- Born: Frederick Gibson November 4, 1936 (age 89) Kingston, Ontario, Canada

Modified racing career
- Years active: 1953-1970
- Car number: 7, 25
- Championships: 5

= Frederick Gibson (racing driver) =

Canadian racing driver (born 1936)

Fred Gibson (born November 4, 1936) is a retired pioneering Canadian driver of dirt modified stock cars. In 1967 he set a record at the Kingston Speedway in Ontario, Canada, by winning 13 consecutive features.

==Racing career==
Gibson was always among the top point leaders at the Kingston Speedway from the time he and friend Gord Botting got involved in racing as teens. Between 1962 and 1967, Gibson won five championships at three different tracks, including 1965 when he won 15 features and the second of three track championships at Kingson Speedway.
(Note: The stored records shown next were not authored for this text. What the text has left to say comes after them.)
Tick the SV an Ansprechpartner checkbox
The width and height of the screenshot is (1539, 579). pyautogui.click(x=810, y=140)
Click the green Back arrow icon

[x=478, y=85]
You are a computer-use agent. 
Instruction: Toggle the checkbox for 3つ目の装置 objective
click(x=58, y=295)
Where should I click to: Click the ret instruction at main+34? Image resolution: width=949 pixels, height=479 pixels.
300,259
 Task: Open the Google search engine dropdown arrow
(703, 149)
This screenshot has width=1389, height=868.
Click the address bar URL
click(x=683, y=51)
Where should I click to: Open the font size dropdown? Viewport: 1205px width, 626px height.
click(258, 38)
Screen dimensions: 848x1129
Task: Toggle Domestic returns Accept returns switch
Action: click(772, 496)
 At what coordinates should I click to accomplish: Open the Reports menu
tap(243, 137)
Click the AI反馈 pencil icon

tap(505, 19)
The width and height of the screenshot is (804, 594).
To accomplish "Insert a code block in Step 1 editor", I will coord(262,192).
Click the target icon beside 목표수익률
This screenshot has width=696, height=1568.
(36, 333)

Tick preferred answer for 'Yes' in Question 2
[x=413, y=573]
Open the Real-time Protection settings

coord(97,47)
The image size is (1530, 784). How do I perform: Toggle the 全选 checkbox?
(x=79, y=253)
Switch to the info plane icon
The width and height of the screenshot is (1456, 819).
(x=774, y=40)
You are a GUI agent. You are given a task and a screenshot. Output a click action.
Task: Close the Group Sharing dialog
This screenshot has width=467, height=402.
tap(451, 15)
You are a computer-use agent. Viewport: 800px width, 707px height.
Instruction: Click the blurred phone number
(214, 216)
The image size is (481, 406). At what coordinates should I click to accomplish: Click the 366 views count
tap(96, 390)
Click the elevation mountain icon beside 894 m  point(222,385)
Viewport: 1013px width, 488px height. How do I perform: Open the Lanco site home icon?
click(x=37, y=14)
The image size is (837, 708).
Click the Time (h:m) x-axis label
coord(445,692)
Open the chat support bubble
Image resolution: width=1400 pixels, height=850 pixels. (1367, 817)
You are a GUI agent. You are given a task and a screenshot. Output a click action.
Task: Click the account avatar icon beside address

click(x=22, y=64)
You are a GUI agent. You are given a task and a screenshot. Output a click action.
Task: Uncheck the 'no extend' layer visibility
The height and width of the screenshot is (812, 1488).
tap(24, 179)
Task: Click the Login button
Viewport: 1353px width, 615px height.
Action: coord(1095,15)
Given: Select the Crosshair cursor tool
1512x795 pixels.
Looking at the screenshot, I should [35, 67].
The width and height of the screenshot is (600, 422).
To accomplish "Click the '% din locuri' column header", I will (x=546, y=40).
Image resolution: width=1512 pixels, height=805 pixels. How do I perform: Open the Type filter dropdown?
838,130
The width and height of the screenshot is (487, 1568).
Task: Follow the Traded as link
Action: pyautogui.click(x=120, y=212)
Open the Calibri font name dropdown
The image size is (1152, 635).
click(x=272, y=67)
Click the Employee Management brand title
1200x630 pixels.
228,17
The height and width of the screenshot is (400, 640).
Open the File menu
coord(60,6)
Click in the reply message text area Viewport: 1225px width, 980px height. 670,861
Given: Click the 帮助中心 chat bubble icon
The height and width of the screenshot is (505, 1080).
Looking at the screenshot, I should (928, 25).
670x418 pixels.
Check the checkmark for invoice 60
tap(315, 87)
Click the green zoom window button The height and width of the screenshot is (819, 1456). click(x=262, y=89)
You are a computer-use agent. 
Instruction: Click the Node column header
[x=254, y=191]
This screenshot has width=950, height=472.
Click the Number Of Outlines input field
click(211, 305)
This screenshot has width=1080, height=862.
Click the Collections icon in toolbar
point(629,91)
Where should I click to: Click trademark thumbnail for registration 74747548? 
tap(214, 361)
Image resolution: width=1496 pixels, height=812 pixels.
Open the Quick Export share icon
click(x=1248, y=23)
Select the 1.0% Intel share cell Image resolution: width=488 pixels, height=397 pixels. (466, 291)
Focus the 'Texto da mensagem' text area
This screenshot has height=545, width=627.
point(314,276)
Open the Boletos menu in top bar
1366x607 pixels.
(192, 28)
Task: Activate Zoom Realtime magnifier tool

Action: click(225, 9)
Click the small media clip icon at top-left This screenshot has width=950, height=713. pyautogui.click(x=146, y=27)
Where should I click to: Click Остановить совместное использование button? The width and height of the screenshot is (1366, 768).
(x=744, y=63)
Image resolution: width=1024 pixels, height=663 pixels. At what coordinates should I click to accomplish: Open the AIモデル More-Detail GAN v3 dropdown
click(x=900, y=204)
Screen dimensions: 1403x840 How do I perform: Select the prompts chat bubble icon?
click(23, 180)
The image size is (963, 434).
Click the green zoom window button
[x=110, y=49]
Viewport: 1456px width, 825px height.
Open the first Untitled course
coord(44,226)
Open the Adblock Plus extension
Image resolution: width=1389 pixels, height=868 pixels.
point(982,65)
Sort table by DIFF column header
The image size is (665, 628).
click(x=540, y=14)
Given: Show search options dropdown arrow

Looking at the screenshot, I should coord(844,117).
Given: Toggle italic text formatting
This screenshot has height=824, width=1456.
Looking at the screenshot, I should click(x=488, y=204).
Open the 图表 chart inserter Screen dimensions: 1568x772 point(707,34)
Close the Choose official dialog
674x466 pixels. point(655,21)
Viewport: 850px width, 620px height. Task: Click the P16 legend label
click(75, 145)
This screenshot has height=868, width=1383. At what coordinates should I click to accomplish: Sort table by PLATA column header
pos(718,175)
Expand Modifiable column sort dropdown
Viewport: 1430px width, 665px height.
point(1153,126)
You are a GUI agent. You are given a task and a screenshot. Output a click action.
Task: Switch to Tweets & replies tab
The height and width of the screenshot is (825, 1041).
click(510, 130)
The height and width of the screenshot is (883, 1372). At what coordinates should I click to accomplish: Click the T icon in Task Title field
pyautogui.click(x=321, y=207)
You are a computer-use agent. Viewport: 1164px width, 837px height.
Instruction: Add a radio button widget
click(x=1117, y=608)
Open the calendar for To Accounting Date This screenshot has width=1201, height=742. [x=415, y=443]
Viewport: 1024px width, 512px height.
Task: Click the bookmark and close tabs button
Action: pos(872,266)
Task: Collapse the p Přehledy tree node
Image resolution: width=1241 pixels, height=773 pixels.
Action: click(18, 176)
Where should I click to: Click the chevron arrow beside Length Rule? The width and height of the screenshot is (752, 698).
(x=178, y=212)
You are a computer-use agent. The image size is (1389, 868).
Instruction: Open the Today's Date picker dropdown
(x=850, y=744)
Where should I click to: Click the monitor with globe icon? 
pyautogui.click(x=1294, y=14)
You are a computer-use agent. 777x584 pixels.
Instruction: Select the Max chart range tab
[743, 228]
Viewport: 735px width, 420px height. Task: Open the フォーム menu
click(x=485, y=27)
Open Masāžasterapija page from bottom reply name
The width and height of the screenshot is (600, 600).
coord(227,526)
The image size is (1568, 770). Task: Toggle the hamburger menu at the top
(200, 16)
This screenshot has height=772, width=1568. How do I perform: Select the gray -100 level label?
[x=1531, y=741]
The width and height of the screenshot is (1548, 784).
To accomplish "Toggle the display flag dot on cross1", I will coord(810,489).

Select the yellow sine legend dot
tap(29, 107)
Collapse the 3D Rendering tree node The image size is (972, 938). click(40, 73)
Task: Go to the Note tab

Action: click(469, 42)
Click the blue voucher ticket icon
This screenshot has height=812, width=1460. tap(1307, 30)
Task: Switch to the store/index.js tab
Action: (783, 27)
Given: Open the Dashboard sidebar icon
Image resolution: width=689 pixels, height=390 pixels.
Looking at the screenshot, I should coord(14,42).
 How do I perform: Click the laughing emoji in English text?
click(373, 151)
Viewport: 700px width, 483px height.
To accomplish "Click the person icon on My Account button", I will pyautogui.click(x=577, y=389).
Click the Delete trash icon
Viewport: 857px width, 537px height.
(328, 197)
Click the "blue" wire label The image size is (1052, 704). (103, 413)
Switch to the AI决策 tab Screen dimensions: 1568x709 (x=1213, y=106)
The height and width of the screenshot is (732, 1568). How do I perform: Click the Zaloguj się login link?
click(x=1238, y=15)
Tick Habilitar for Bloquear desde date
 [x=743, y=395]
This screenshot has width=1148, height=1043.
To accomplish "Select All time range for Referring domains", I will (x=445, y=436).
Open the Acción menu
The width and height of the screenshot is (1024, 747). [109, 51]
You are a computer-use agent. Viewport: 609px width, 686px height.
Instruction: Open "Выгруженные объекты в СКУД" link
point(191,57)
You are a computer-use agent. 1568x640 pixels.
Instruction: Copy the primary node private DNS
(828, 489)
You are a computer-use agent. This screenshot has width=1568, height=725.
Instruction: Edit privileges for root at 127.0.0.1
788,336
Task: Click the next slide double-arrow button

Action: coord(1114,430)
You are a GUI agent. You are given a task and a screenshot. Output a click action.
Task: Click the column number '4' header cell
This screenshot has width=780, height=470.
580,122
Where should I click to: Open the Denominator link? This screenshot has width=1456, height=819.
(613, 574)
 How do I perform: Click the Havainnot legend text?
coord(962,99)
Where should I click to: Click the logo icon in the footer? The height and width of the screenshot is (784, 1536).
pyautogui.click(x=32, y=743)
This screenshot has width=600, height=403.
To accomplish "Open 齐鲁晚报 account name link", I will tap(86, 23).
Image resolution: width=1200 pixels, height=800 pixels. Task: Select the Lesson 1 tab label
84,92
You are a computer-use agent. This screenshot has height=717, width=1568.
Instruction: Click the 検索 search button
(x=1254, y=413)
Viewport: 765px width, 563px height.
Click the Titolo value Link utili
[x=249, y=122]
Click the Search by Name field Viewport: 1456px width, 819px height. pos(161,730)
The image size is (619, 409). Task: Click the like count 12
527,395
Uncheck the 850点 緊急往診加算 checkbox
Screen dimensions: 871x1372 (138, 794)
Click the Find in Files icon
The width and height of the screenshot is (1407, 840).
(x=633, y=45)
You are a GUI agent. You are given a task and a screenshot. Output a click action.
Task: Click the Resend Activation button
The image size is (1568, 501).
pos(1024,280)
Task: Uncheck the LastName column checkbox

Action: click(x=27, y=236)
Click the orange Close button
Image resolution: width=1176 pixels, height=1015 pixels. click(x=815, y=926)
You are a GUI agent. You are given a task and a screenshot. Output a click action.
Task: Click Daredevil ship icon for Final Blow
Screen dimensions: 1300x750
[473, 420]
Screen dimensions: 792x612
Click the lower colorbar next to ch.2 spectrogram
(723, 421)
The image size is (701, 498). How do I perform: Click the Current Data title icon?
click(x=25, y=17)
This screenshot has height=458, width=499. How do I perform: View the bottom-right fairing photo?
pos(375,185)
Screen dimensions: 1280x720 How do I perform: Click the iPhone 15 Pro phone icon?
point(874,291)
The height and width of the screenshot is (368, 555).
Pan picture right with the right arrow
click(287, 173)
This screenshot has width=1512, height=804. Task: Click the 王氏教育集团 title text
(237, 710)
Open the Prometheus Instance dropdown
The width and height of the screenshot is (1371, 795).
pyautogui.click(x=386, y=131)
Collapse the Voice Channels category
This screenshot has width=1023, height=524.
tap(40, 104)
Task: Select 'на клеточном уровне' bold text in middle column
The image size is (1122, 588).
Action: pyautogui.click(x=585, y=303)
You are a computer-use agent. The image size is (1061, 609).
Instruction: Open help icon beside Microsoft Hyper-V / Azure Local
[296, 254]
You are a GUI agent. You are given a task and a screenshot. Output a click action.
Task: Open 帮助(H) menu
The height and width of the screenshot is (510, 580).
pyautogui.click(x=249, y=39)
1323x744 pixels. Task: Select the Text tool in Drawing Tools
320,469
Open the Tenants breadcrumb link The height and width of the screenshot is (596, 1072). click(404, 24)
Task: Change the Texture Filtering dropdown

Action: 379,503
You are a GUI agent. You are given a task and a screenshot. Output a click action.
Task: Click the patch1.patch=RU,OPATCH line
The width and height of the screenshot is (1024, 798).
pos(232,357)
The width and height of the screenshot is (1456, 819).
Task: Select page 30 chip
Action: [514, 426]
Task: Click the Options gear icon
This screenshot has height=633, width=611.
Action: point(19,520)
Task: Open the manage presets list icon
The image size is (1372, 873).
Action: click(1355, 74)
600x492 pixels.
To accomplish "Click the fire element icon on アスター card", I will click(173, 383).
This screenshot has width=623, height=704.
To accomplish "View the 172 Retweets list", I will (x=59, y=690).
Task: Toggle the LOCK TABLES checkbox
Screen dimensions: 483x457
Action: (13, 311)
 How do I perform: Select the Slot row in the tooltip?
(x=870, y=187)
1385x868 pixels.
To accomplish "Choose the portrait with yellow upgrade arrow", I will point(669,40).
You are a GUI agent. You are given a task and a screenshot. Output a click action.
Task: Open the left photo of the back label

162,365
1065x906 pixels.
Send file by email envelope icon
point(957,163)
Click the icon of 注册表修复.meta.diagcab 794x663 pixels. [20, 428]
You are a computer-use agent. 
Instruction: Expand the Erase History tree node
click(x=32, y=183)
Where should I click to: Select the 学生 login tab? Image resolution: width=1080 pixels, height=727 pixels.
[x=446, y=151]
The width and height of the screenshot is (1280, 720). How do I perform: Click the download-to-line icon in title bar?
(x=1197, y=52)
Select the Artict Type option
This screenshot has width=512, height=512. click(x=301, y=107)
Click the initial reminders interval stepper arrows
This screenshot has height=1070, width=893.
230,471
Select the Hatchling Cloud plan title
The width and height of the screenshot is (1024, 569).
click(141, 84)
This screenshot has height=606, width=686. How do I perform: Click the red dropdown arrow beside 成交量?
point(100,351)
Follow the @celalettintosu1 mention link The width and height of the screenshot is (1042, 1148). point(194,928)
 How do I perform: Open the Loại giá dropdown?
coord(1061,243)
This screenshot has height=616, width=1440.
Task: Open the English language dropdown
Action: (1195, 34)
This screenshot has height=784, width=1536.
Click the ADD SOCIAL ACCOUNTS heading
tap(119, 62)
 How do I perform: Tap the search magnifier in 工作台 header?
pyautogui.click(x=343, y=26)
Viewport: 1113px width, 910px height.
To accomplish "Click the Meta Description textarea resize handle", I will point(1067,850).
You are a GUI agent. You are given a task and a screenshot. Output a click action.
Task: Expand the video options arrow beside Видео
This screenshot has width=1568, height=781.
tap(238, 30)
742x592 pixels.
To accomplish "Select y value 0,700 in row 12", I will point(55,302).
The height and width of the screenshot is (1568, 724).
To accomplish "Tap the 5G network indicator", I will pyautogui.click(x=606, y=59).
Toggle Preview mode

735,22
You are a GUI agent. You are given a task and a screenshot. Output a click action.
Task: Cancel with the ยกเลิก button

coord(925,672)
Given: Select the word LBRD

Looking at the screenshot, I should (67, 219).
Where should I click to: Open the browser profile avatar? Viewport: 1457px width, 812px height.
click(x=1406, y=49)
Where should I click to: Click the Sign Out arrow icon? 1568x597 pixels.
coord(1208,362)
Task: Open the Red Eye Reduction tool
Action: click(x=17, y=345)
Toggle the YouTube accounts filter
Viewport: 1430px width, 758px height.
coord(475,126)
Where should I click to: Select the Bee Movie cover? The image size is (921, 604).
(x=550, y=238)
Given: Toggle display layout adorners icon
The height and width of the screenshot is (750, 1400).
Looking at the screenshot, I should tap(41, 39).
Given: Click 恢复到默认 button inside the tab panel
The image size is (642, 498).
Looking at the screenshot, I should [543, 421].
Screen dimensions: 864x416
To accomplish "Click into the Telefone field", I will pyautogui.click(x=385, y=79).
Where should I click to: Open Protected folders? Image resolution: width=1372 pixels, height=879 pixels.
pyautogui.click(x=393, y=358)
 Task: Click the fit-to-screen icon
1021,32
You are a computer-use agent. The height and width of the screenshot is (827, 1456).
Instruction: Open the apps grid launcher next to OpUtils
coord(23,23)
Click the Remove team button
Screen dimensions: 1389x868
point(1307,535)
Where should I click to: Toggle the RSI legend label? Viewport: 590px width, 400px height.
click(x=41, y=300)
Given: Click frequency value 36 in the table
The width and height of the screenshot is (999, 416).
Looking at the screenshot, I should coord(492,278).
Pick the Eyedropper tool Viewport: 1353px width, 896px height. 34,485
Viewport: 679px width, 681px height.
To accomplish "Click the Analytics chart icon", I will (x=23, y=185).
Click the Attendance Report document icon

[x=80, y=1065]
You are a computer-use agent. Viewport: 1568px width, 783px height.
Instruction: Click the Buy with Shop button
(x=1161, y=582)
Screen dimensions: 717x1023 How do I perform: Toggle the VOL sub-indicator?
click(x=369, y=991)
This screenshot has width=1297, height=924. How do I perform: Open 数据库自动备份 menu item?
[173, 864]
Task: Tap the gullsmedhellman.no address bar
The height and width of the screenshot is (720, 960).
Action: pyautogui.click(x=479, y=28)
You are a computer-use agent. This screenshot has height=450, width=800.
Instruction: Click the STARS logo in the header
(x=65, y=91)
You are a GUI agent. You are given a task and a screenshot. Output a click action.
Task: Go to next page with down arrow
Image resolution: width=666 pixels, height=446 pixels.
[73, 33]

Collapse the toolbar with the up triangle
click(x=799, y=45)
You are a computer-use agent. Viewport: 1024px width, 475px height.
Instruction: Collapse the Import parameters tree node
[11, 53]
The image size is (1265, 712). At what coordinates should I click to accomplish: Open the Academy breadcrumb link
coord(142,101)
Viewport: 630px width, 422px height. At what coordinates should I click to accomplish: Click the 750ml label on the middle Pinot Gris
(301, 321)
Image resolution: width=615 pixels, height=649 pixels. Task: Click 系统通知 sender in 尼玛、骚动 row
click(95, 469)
In 1966 Gibson claimed the track crown at the Watertown Speedway in New York. The following year he won the inaugural track championship at Evans Mills Speedway in New York, as well as his third Kingston title.

Gibson retired from driving and purchased the Kingston Speedway in 1971. Gibson later owned Kingston Park Raceway, a standardbred horse racing track, and was inducted to the Kingston District Sports Hall of Fame in 2005.